OF ALL the questions to emerge over the last few days, the simplest is also the toughest to answer: what now?

This weekend saw a partial shutdown of the sporting schedule across Oxfordshire, reflecting a lack of clarity on how best to deal with the coronavirus outbreak.

With it being suggested stricter controls may be brought in shortly, it would at least make the decision for clubs wondering about the best course of action.

Read also: Oxford United players told to stay in the country during coronavirus outbreak

In the absence of any clear instructions, some kept calm and carried on.

There was a slightly surreal atmosphere before and after Oxford City’s Vanarama National League South game at Hampton & Richmond.

With leagues above and below the National League bringing in blanket postponements, a sense of wonder about whether any of us should be there hung in the air.

Read also: Oxford City held by ten-man Hampton & Richmond Borough

City boss David Oldfield admitted it “just feels like different times” and that his players had sought guidance about what was right.

The obvious answer is no-one can be sure, but while there are doubts over public health it would seem better to overreact than underreact.

There are more important matters at stake.

“Football falls so far down the priorities in these times,” Oldfield went on, which is why the Premier League and EFL’s decision to bring in a three-week suspension appears sensible.

Such a measure was exactly what Oxford United head coach Karl Robinson suggested last Thursday.

“It makes a bit of sense and I think we could utilise the international break to keep people away from each other and slow the process down,” he said.

“It’s going to affect so many people in so many different ways and it’s something we have to show tremendous respect towards, because at the end of the day it’s people’s health.”

This hiatus gives some time to figure out the next steps, while minimising disruption.

If – and at this stage it is a colossal ‘if’ – the U’s are able to resume their Sky Bet League One campaign as scheduled on April 4 at Rochdale, it would make for a relatively minor restructuring of the run-in.

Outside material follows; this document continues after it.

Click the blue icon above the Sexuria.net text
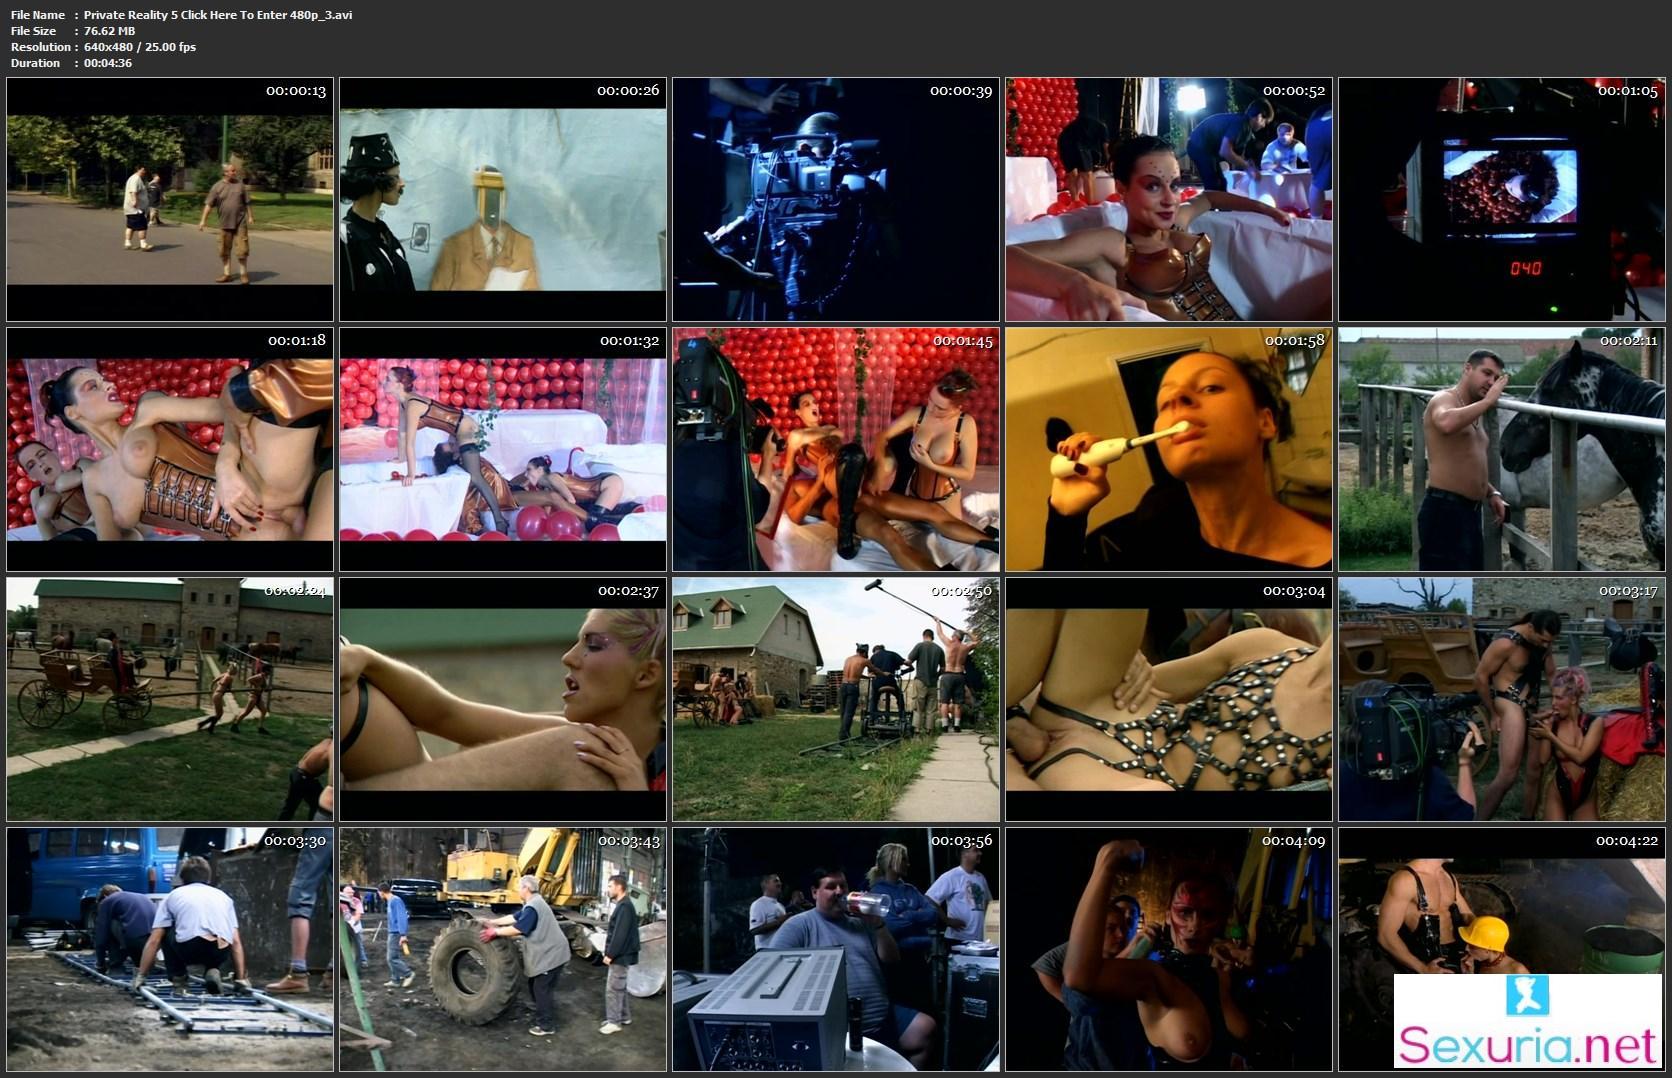This screenshot has height=1078, width=1672. tap(1526, 996)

At most, clubs have ten games left to play, effectively meaning the season could be completed with only one week’s extension.

That way things would be wrapped up to give sufficient time to fit in play-offs largely as planned.

However, such a scenario is based on the presumption that the situation has improved.

While the last few days have shown how difficult it is to predict the future, at this stage it feels overly optimistic.

If new cases are still coming, which they surely will be, then it would seem reckless to send players and supporters potentially into harm’s way.

Should there be a further extension deeper into April and beyond, the headaches will really begin to start for the decision-makers.

Delaying Euro 2020 would create some breathing space to allow a much longer delay in domestic campaigns.

But with player contracts expiring at the end of June, what happens if games are still going on?

In that context, it might be tempting to just call time on the campaign as it is – either by just cancelling it altogether and starting again in August, or take the existing positions to determine promotion and relegation.

The latter might look appealing to some United fans – as they are third, it might mean Josh Ruffels’ late winner at Shrewsbury Town goes down as the goal which won them a ticket to the Championship.

But surely either option is a non-starter.

Amid a general atmosphere of uncertainty, the one thing which would be guaranteed is a flurry of legal action, which would rumble on for months and delay the start of next season.

There is simply too much money at stake.

Finishing the 2019/20 campaign should be the only option, however long that takes.

But while United have the income from player sales in January and a board who prop the club up, other teams are in a more perilous position.

It will not take long for many clubs all the way down the pyramid to come under severe financial pressure without the revenue generated from gate receipts.

You would hope emergency assistance from the top of the game is forthcoming – these are extraordinary times and they warrant extraordinary measures.

What now? The truth is no-one knows.